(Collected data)
##########
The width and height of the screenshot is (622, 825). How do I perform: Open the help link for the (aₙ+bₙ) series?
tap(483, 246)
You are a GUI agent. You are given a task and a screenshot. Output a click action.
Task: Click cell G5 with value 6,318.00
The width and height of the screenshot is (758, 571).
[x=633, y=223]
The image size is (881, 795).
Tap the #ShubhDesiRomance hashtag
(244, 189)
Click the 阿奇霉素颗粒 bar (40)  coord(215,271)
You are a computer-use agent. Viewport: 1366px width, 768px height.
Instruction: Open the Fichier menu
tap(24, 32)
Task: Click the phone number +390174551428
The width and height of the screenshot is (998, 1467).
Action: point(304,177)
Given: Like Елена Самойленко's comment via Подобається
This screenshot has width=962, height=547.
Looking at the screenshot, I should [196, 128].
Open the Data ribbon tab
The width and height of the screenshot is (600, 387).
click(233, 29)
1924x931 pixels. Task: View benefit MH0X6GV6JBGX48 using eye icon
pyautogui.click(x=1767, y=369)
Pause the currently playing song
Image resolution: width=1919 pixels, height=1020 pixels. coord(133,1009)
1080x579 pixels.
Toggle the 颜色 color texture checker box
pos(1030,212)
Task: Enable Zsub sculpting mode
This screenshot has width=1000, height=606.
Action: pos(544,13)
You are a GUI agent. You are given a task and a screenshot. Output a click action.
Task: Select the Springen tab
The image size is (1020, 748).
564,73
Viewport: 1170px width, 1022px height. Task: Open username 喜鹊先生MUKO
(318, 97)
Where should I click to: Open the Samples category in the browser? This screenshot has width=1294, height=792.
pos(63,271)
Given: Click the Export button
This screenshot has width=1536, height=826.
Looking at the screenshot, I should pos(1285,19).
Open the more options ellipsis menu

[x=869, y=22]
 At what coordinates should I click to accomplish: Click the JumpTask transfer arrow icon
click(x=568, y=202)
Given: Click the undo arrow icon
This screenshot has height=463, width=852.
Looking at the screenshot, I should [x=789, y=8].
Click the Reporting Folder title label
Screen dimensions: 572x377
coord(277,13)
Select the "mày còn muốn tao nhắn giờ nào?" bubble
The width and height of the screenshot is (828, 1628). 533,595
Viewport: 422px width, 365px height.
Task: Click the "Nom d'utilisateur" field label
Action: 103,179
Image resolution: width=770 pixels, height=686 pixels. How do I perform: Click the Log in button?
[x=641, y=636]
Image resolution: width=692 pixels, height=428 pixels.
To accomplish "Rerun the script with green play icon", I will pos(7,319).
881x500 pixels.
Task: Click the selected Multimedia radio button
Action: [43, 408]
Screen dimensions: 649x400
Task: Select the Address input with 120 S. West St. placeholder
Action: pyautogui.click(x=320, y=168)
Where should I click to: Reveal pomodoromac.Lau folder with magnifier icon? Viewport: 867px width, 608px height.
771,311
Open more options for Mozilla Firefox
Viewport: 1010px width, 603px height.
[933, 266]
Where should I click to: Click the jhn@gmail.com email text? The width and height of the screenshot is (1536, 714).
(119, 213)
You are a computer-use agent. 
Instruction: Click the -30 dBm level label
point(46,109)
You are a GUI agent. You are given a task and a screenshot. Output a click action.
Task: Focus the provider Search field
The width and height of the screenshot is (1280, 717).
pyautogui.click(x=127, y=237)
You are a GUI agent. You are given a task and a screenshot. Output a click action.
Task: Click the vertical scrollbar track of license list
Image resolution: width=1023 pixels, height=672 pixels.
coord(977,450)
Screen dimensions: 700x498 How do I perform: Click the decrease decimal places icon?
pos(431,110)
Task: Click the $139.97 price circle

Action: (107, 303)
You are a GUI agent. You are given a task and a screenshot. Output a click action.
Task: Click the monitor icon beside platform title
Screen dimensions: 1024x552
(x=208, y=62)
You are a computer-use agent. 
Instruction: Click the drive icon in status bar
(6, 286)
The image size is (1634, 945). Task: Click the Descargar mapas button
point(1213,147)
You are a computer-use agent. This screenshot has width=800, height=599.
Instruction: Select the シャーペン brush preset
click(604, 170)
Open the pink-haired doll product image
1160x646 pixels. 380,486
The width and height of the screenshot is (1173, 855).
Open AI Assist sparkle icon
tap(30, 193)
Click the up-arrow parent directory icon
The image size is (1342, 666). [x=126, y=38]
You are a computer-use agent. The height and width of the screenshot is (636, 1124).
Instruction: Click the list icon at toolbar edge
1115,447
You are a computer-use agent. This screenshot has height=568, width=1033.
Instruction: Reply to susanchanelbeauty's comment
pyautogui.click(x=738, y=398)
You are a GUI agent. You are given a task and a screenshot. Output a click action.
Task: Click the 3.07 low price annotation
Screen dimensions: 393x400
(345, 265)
##########
**ACTION ITEM**
Return all the lines shown above, word for word.

**ANSWER BOX**
The width and height of the screenshot is (622, 825). How do I perform: Open the help link for the (aₙ+bₙ) series?
tap(483, 246)
You are a GUI agent. You are given a task and a screenshot. Output a click action.
Task: Click cell G5 with value 6,318.00
The width and height of the screenshot is (758, 571).
[x=633, y=223]
The image size is (881, 795).
Tap the #ShubhDesiRomance hashtag
(244, 189)
Click the 阿奇霉素颗粒 bar (40)  coord(215,271)
You are a computer-use agent. Viewport: 1366px width, 768px height.
Instruction: Open the Fichier menu
tap(24, 32)
Task: Click the phone number +390174551428
The width and height of the screenshot is (998, 1467).
Action: point(304,177)
Given: Like Елена Самойленко's comment via Подобається
This screenshot has width=962, height=547.
Looking at the screenshot, I should [196, 128].
Open the Data ribbon tab
The width and height of the screenshot is (600, 387).
click(233, 29)
1924x931 pixels. Task: View benefit MH0X6GV6JBGX48 using eye icon
pyautogui.click(x=1767, y=369)
Pause the currently playing song
Image resolution: width=1919 pixels, height=1020 pixels. coord(133,1009)
1080x579 pixels.
Toggle the 颜色 color texture checker box
pos(1030,212)
Task: Enable Zsub sculpting mode
This screenshot has width=1000, height=606.
Action: pos(544,13)
You are a GUI agent. You are given a task and a screenshot. Output a click action.
Task: Select the Springen tab
The image size is (1020, 748).
564,73
Viewport: 1170px width, 1022px height. Task: Open username 喜鹊先生MUKO
(318, 97)
Where should I click to: Open the Samples category in the browser? This screenshot has width=1294, height=792.
pos(63,271)
Given: Click the Export button
This screenshot has width=1536, height=826.
Looking at the screenshot, I should pos(1285,19).
Open the more options ellipsis menu

[x=869, y=22]
 At what coordinates should I click to accomplish: Click the JumpTask transfer arrow icon
click(x=568, y=202)
Given: Click the undo arrow icon
This screenshot has height=463, width=852.
Looking at the screenshot, I should [x=789, y=8].
Click the Reporting Folder title label
Screen dimensions: 572x377
coord(277,13)
Select the "mày còn muốn tao nhắn giờ nào?" bubble
The width and height of the screenshot is (828, 1628). 533,595
Viewport: 422px width, 365px height.
Task: Click the "Nom d'utilisateur" field label
Action: 103,179
Image resolution: width=770 pixels, height=686 pixels. How do I perform: Click the Log in button?
[x=641, y=636]
Image resolution: width=692 pixels, height=428 pixels.
To accomplish "Rerun the script with green play icon", I will pos(7,319).
881x500 pixels.
Task: Click the selected Multimedia radio button
Action: [43, 408]
Screen dimensions: 649x400
Task: Select the Address input with 120 S. West St. placeholder
Action: pyautogui.click(x=320, y=168)
Where should I click to: Reveal pomodoromac.Lau folder with magnifier icon? Viewport: 867px width, 608px height.
771,311
Open more options for Mozilla Firefox
Viewport: 1010px width, 603px height.
[933, 266]
Where should I click to: Click the jhn@gmail.com email text? The width and height of the screenshot is (1536, 714).
(119, 213)
You are a computer-use agent. 
Instruction: Click the -30 dBm level label
point(46,109)
You are a GUI agent. You are given a task and a screenshot. Output a click action.
Task: Focus the provider Search field
The width and height of the screenshot is (1280, 717).
pyautogui.click(x=127, y=237)
You are a GUI agent. You are given a task and a screenshot. Output a click action.
Task: Click the vertical scrollbar track of license list
Image resolution: width=1023 pixels, height=672 pixels.
coord(977,450)
Screen dimensions: 700x498 How do I perform: Click the decrease decimal places icon?
pos(431,110)
Task: Click the $139.97 price circle

Action: (107, 303)
You are a GUI agent. You are given a task and a screenshot. Output a click action.
Task: Click the monitor icon beside platform title
Screen dimensions: 1024x552
(x=208, y=62)
You are a computer-use agent. 
Instruction: Click the drive icon in status bar
(6, 286)
The image size is (1634, 945). Task: Click the Descargar mapas button
point(1213,147)
You are a computer-use agent. This screenshot has width=800, height=599.
Instruction: Select the シャーペン brush preset
click(604, 170)
Open the pink-haired doll product image
1160x646 pixels. 380,486
The width and height of the screenshot is (1173, 855).
Open AI Assist sparkle icon
tap(30, 193)
Click the up-arrow parent directory icon
The image size is (1342, 666). [x=126, y=38]
You are a computer-use agent. The height and width of the screenshot is (636, 1124).
Instruction: Click the list icon at toolbar edge
1115,447
You are a computer-use agent. This screenshot has height=568, width=1033.
Instruction: Reply to susanchanelbeauty's comment
pyautogui.click(x=738, y=398)
You are a GUI agent. You are given a task and a screenshot. Output a click action.
Task: Click the 3.07 low price annotation
Screen dimensions: 393x400
(345, 265)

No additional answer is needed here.